* _Short task_: Lay out everything from the line containing "The width and height of the screenshot is (745, 623)." down to the line containing "Looking at the screenshot, I should click(285, 243).", both included, as a numbered list, leaving out any blank lines.

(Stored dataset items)
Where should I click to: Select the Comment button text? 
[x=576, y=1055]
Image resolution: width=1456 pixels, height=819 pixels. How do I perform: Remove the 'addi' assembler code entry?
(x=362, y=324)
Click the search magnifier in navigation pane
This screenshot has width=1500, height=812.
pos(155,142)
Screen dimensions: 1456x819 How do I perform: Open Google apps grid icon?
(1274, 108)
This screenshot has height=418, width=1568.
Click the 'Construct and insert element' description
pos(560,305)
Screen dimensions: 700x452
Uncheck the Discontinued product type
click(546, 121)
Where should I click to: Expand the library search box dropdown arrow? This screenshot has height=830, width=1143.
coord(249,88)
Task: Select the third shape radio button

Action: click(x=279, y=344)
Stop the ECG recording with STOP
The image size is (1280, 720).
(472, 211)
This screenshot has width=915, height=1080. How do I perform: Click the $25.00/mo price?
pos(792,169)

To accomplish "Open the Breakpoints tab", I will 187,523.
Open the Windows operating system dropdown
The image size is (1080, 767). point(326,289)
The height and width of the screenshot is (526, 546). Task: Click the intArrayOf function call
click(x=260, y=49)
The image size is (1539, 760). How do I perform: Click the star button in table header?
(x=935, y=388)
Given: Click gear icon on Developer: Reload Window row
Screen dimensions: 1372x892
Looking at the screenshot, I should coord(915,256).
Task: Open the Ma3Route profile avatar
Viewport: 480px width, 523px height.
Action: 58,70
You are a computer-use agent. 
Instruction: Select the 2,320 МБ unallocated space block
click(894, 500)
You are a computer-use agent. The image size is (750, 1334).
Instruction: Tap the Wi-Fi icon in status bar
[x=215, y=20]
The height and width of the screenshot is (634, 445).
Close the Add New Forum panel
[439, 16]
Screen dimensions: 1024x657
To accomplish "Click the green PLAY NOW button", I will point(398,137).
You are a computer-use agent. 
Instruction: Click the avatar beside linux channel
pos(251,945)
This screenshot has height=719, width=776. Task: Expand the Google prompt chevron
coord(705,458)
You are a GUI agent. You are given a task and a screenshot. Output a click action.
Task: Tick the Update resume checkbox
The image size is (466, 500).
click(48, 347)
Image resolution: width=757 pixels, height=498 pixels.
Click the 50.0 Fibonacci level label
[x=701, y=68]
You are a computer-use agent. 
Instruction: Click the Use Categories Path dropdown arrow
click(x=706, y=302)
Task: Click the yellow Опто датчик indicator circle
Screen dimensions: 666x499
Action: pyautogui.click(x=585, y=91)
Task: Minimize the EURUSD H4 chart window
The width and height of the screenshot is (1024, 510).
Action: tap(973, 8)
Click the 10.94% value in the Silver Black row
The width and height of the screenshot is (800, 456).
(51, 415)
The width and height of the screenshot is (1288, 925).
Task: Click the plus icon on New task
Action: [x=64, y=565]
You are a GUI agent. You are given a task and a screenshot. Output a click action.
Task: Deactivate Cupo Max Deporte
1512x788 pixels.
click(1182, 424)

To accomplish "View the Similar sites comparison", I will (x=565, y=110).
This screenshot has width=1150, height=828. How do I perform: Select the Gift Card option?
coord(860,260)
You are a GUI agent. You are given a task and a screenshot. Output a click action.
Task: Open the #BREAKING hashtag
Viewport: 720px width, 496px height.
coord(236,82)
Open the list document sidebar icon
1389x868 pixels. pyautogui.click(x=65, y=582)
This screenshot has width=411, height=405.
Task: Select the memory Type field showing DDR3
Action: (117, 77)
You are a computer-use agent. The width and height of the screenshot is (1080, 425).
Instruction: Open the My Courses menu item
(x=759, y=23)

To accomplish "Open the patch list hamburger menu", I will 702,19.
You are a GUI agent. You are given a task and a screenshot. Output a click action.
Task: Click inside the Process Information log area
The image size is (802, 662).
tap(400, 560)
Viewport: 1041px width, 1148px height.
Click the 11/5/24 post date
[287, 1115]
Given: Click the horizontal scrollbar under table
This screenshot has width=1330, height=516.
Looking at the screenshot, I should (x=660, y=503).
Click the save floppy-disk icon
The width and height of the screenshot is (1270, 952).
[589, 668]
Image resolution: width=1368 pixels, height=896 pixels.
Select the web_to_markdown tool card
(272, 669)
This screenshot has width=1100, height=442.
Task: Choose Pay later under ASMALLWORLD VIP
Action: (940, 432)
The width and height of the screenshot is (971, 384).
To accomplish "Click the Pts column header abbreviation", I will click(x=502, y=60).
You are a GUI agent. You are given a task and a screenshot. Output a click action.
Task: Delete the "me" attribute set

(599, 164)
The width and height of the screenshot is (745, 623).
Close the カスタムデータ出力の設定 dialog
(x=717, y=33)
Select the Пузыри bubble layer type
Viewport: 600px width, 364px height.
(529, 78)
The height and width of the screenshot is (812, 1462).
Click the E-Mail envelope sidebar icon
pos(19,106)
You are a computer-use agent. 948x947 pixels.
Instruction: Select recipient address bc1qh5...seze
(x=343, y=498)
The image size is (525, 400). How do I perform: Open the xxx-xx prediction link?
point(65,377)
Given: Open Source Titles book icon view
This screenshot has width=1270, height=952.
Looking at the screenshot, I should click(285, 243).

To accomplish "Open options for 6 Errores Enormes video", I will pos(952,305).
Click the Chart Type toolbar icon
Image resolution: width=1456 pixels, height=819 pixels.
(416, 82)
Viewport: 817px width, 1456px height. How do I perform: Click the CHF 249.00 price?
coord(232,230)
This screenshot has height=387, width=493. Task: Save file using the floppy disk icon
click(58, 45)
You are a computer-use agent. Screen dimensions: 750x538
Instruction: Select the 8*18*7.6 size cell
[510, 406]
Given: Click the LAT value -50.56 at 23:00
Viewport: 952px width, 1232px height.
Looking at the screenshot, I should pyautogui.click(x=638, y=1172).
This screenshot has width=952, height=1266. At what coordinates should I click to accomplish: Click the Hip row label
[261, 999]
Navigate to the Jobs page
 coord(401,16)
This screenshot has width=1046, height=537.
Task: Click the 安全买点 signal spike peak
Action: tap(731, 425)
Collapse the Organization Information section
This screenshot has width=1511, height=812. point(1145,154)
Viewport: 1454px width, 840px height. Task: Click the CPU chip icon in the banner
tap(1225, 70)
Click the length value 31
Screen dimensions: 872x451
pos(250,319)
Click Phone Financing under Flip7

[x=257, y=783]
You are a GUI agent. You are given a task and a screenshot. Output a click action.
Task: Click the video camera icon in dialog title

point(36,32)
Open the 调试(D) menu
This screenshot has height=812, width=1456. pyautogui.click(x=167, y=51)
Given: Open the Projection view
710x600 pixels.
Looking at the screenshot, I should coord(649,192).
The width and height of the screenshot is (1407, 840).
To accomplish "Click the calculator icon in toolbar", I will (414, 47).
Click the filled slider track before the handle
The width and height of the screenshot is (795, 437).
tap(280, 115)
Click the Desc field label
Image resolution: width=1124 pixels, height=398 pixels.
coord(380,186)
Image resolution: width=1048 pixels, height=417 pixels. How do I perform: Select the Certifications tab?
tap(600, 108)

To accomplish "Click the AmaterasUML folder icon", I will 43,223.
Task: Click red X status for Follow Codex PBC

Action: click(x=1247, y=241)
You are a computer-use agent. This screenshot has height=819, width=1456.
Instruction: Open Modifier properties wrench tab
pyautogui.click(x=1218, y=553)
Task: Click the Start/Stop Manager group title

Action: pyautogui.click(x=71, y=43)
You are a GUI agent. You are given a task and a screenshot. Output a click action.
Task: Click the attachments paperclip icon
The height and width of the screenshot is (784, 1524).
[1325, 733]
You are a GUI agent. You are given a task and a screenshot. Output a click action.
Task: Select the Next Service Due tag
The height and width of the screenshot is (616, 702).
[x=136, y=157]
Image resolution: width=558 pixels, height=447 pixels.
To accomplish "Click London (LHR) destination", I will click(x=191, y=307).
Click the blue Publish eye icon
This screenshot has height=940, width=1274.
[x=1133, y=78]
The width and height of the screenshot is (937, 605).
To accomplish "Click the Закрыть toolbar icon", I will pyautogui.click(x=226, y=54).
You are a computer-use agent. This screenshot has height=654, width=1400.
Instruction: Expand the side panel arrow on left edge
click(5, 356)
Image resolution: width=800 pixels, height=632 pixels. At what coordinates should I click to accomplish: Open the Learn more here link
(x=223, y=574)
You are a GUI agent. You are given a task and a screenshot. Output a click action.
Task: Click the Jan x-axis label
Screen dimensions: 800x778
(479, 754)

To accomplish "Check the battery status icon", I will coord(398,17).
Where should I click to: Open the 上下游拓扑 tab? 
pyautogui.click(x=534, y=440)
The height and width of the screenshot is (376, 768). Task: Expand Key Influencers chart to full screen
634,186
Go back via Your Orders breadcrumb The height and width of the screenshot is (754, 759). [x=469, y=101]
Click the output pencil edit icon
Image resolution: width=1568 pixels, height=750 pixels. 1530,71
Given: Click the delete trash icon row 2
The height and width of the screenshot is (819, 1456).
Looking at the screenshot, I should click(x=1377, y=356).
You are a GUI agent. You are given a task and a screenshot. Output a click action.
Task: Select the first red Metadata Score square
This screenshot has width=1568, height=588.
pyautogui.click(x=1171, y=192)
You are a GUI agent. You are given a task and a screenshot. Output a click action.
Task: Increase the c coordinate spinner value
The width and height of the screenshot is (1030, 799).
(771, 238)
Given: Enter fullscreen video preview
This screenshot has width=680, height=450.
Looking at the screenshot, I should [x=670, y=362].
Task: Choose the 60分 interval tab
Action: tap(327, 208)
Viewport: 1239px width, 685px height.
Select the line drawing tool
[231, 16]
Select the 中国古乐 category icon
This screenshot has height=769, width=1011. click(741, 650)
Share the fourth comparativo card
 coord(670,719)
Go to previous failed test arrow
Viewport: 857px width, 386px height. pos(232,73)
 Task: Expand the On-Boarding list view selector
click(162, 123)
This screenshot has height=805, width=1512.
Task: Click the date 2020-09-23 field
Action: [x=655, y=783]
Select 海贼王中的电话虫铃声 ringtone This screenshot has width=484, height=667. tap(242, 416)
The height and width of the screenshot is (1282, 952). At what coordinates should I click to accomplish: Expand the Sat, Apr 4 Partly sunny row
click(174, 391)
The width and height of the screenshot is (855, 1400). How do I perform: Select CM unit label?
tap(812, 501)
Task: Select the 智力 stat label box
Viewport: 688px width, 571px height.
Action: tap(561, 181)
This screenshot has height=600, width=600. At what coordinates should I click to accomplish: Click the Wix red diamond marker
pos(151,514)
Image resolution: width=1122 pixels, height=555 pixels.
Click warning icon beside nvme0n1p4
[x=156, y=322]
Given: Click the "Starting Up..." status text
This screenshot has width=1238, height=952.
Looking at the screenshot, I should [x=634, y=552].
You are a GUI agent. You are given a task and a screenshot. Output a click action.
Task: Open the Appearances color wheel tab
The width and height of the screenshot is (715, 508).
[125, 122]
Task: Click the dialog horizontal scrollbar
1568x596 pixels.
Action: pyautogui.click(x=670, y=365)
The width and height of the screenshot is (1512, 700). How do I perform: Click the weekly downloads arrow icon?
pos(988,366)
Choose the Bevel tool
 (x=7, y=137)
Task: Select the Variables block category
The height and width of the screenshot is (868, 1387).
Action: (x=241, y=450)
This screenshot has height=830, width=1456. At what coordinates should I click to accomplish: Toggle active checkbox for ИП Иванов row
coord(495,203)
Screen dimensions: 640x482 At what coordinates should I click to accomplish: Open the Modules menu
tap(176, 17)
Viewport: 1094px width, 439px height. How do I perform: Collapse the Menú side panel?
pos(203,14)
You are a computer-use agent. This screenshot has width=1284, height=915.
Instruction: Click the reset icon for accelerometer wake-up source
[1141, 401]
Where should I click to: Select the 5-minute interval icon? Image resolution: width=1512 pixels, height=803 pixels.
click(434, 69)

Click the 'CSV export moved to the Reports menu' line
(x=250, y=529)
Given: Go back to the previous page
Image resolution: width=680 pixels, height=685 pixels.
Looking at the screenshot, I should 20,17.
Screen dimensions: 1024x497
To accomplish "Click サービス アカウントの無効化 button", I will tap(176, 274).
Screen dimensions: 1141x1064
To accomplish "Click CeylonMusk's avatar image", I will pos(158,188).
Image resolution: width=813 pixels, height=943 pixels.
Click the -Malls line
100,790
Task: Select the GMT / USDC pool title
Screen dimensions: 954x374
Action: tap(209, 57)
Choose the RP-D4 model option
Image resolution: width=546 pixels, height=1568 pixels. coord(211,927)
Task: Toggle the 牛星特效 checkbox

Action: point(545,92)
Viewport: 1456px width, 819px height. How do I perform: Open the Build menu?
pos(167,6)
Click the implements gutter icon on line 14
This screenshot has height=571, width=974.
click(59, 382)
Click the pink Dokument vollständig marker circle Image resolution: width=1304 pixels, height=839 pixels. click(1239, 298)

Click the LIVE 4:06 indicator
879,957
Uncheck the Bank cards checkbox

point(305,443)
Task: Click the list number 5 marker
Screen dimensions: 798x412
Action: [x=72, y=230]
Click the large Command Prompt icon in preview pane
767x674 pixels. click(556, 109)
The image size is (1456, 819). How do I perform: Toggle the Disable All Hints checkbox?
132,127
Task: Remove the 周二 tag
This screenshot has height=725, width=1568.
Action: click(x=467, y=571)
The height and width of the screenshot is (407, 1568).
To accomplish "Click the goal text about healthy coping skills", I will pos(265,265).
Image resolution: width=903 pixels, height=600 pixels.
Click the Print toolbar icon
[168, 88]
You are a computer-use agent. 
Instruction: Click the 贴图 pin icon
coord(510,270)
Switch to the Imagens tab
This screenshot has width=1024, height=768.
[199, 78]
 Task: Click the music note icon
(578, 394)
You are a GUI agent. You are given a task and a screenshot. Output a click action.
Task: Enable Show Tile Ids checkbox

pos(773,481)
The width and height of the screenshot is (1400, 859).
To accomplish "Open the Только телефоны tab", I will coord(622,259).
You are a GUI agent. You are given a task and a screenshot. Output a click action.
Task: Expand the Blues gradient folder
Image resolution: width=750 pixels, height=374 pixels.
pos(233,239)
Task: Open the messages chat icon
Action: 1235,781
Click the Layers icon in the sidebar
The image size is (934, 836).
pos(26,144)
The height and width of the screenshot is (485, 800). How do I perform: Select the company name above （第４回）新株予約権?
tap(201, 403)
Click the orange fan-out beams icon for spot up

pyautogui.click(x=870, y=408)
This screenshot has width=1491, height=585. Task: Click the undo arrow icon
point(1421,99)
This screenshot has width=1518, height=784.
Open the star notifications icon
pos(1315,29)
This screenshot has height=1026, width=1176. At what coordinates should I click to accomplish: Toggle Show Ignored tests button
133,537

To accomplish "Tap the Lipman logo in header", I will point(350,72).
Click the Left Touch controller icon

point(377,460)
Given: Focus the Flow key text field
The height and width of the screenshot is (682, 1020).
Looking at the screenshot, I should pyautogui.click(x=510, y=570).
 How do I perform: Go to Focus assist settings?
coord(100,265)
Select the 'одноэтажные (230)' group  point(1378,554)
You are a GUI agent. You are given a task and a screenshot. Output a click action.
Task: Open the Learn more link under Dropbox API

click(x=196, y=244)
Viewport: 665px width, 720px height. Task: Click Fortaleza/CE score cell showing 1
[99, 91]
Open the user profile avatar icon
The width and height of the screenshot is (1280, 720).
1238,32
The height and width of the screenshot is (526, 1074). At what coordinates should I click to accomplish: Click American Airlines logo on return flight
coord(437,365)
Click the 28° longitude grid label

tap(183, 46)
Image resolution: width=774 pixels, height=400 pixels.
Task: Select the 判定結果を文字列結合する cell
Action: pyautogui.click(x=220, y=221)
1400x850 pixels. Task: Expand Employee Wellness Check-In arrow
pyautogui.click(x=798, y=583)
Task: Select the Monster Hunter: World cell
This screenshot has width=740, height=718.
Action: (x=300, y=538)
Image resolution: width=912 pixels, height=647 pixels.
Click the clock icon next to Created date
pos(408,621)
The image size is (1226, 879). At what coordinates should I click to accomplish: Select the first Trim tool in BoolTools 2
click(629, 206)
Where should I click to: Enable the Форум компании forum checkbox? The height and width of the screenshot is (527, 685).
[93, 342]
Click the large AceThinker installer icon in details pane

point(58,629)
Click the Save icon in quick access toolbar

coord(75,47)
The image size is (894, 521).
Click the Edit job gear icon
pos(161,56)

* _Result below_:
1. The width and height of the screenshot is (745, 623).
2. Close the カスタムデータ出力の設定 dialog
3. (x=717, y=33)
4. Select the Пузыри bubble layer type
5. Viewport: 600px width, 364px height.
6. (529, 78)
7. The height and width of the screenshot is (812, 1462).
8. Click the E-Mail envelope sidebar icon
9. pos(19,106)
10. You are a computer-use agent. 948x947 pixels.
11. Instruction: Select recipient address bc1qh5...seze
12. (x=343, y=498)
13. The image size is (525, 400). How do I perform: Open the xxx-xx prediction link?
14. point(65,377)
15. Given: Open Source Titles book icon view
16. This screenshot has width=1270, height=952.
17. Looking at the screenshot, I should click(285, 243).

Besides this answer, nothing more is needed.